Prospectors Invade Yanomami Land and Brazil Says It Has No Manpower to Remove Them

The presence of prospectors on Yanomami Indian lands in Brazil is an old problem. Over the last two months, with an increase in the number of prospectors, it has been getting worse.

According to the coordinator general of the Brazilian NGO, Cooperation Service for the Yanomami People (Secoya), Silvio Cavuscens, "Some of the prospectors are getting close to Indian villages and confronting the Yanomami. They bring disease and harm the environment. Brazilian government health agents have left the area because they are afraid of what might happen."

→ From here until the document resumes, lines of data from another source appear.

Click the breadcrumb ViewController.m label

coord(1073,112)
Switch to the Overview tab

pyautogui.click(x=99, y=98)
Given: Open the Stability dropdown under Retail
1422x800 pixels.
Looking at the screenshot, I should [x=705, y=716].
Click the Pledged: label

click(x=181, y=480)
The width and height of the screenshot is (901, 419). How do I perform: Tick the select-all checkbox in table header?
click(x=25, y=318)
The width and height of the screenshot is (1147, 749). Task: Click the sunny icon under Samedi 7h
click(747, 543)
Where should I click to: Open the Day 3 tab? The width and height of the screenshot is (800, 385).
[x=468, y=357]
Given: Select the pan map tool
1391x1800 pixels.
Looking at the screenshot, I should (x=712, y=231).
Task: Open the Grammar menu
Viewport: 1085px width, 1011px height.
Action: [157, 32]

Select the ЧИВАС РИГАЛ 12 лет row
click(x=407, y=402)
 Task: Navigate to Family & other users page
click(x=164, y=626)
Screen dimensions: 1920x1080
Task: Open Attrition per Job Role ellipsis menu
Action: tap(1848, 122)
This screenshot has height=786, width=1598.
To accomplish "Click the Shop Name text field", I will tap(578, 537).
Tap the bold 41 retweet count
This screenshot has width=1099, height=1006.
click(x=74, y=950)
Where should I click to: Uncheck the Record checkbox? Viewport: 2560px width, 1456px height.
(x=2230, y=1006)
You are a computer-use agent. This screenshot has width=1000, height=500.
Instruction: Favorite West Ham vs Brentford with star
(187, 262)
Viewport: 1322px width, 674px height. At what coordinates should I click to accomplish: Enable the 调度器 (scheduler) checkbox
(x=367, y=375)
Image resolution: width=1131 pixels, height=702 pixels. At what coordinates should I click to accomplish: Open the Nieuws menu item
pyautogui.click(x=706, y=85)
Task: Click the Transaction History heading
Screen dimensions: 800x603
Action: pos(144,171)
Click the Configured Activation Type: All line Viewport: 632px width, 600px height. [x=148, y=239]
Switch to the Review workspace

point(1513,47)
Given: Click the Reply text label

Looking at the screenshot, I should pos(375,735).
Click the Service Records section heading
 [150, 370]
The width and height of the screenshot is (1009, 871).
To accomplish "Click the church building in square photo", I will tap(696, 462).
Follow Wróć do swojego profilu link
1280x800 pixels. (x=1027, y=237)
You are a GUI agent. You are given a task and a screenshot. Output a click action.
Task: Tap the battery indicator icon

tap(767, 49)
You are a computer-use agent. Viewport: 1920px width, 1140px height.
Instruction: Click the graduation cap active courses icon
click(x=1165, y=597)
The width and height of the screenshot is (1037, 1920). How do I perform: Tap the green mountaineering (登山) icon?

The Yanomami reserve area, in the states of Roraima and Amazonas, on the border of Brazil with Venezuela, was officially established in 1992. Some 12,000 Indians live there.

"In 1993, there were some 10,000 prospectors in the region and a serious conflict resulting in the deaths of 16 Yanomami occurred in a place called Haximu. The incident got international attention and the government cracked down on the prospectors and removed them (5 prospectors were sentenced for the deaths of the Indians at Haximu). Unfortunately, the prospectors have returned," explains Cavuscens.

Under Brazilian law, the state owns the land in indigenous reserve areas and the Indians have exclusive rights to use it. Thus, the problem is a federal problem and the Federal Police should remove the prospectors. There are reports that the police say they do not have the men to do the job.